Repeat these records word for word, everything from the line containing "on y-tick-label: 200." down to the line containing "I want to click on y-tick-label: 25, so".
(Beginning of DATA FOR THE TASK)
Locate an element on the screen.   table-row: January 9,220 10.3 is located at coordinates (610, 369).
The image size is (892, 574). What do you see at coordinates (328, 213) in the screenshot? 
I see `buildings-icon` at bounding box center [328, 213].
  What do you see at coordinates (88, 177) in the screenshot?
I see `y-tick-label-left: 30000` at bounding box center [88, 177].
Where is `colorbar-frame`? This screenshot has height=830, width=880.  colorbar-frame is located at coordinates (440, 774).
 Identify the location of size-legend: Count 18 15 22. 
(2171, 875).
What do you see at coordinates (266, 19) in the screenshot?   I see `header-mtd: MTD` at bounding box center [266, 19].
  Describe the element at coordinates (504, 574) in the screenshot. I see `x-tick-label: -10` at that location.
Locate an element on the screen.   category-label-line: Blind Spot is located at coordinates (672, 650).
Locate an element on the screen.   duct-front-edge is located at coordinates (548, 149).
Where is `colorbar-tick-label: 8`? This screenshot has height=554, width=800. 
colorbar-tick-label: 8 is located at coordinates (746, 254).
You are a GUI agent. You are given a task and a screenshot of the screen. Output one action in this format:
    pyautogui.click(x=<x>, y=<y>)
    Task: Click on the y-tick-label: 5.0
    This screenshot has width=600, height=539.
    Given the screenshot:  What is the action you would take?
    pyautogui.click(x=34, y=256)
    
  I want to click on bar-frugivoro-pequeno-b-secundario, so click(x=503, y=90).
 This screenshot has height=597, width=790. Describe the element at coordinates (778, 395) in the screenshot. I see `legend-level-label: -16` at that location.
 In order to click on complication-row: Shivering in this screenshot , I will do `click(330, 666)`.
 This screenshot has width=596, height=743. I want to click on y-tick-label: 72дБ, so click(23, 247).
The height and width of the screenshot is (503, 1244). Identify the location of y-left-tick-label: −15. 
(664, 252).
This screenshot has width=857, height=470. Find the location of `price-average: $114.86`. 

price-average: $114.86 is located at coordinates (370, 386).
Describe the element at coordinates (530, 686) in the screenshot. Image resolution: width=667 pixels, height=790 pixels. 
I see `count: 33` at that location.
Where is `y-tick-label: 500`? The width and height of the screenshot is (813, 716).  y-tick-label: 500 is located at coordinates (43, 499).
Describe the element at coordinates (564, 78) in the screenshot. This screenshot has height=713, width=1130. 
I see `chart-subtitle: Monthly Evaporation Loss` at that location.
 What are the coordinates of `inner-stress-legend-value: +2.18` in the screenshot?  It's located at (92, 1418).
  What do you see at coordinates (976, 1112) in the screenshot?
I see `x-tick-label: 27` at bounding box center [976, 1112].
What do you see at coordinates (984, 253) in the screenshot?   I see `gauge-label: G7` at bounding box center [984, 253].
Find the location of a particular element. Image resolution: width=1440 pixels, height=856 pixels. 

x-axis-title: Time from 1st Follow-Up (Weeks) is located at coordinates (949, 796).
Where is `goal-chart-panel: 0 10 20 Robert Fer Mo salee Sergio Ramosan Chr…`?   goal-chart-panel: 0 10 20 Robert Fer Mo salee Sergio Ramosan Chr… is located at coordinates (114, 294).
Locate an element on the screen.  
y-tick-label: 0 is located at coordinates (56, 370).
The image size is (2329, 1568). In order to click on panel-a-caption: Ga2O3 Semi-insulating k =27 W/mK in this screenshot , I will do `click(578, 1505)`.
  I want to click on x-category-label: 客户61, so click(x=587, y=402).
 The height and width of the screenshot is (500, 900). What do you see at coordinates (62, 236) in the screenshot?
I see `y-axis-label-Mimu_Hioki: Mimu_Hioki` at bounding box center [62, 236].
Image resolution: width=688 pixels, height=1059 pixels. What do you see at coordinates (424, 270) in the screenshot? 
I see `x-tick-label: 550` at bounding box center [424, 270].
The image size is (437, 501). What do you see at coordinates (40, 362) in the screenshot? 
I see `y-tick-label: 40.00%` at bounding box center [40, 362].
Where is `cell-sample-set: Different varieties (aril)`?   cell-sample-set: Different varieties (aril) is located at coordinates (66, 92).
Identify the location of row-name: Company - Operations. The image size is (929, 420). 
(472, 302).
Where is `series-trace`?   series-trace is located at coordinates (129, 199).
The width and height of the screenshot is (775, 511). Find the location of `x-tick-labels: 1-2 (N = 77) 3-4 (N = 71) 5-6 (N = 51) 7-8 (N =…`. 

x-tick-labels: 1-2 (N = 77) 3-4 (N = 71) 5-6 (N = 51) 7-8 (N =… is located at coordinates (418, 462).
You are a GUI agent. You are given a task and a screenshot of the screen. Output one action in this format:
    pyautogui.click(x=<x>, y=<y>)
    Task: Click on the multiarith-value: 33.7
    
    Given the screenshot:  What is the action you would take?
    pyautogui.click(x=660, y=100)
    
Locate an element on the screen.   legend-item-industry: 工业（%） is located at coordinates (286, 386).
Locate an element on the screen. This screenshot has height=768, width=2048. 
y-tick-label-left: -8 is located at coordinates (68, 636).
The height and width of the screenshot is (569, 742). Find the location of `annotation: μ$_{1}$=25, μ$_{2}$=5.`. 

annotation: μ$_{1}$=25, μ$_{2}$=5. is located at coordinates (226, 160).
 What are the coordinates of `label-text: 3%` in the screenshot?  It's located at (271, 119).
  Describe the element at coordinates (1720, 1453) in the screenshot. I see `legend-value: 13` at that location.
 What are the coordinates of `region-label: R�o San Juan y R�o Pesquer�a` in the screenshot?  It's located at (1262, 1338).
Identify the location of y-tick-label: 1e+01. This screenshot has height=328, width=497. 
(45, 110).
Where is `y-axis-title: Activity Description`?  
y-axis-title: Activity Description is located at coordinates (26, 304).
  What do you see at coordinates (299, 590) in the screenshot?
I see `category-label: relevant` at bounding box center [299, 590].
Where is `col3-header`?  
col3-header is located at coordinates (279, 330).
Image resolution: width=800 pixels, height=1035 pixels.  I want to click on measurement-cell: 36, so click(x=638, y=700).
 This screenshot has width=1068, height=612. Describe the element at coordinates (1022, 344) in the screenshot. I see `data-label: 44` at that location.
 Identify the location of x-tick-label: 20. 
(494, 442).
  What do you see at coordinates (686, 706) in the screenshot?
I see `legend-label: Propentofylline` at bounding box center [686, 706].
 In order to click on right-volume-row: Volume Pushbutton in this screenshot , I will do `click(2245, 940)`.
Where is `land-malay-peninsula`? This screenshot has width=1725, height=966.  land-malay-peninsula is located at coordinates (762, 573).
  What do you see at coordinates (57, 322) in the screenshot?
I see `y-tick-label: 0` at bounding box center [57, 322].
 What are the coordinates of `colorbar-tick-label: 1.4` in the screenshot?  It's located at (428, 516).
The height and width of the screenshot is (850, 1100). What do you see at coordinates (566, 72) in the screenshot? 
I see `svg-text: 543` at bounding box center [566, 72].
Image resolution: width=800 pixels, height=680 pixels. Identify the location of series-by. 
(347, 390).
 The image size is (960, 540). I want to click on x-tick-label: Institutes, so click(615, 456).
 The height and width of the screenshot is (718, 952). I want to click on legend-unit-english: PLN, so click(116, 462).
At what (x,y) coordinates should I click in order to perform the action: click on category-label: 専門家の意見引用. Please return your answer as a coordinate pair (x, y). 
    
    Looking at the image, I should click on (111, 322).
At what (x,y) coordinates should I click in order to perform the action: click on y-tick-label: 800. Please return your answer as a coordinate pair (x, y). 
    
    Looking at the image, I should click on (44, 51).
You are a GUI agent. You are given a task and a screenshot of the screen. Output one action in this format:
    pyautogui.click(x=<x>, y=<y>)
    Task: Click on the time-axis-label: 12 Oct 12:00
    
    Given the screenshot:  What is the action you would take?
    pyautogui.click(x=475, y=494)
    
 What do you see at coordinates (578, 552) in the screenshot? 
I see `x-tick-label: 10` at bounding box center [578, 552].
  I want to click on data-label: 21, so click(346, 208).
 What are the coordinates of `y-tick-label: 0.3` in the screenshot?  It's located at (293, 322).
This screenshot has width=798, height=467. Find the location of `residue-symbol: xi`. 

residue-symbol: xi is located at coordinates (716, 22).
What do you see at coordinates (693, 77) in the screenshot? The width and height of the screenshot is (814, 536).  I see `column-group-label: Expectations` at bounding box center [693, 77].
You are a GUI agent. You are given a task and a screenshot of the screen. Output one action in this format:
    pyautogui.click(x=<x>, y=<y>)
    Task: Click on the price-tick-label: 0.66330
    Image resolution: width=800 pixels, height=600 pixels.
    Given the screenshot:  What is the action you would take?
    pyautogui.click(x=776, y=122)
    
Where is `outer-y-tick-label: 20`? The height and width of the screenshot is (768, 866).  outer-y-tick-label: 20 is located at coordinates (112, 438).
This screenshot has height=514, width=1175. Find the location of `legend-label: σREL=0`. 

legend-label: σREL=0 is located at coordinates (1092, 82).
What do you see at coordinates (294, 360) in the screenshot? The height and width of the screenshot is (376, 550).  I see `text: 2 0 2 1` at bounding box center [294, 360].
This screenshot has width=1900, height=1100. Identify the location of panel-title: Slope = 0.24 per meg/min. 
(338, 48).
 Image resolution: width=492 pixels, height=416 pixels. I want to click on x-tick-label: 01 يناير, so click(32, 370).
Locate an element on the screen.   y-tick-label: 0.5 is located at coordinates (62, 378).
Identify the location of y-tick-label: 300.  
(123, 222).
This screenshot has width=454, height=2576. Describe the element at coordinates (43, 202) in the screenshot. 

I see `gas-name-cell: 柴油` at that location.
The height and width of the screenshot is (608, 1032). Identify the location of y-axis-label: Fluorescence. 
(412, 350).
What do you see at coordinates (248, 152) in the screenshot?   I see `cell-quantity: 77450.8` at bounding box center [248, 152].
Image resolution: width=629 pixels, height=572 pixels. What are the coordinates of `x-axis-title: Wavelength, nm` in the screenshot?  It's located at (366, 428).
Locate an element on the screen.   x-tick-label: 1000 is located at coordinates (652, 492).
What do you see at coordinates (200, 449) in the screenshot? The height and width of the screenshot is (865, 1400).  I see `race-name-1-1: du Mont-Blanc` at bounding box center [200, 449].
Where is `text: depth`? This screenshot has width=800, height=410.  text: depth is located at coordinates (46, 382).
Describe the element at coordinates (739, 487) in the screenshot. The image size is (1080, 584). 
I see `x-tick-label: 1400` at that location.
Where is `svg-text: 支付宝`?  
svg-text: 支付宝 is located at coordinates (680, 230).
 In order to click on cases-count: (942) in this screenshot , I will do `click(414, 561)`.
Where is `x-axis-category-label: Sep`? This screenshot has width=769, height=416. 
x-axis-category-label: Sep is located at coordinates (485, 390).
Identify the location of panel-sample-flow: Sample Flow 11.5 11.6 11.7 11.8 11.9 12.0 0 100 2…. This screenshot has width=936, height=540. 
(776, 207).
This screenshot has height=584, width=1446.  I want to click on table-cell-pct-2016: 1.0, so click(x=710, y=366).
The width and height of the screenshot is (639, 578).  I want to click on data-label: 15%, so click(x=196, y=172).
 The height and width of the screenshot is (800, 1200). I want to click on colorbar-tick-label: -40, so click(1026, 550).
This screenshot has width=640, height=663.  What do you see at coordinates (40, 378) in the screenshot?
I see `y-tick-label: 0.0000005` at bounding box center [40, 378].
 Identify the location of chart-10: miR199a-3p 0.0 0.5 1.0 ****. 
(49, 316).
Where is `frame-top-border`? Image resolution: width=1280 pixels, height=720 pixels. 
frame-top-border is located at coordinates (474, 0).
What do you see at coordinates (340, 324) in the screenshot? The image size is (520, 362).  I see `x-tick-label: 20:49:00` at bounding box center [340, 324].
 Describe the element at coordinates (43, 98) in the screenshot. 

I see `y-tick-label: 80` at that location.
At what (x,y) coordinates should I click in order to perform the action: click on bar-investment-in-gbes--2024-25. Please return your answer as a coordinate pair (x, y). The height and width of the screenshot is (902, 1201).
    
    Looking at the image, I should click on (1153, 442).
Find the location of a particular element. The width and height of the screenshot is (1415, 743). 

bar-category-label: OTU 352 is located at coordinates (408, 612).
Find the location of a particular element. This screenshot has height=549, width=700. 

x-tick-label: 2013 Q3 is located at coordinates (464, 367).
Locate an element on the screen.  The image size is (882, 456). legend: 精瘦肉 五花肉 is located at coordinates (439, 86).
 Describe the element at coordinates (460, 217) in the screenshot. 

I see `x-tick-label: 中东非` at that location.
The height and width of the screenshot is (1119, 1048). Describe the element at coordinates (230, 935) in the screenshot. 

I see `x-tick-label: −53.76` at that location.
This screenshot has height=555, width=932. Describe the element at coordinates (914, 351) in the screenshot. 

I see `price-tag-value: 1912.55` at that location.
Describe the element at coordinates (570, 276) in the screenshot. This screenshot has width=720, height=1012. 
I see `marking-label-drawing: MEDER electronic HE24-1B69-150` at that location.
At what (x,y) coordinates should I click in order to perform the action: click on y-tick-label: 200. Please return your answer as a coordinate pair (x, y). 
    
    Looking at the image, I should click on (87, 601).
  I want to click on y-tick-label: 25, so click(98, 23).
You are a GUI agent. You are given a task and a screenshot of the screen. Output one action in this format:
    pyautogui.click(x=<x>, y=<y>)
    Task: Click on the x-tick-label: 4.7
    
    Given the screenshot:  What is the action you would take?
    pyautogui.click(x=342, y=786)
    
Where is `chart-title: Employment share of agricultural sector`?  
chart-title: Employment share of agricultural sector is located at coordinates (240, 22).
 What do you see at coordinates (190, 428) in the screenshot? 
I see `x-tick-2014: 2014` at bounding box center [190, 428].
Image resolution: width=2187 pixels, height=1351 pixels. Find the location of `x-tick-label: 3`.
(End of DATA FOR THE TASK)
*FINISHED TASK:*
At what (x,y) coordinates should I click in order to perform the action: click on y-tick-label: 200. Please return your answer as a coordinate pair (x, y). 
    
    Looking at the image, I should click on (87, 601).
  I want to click on y-tick-label: 25, so click(98, 23).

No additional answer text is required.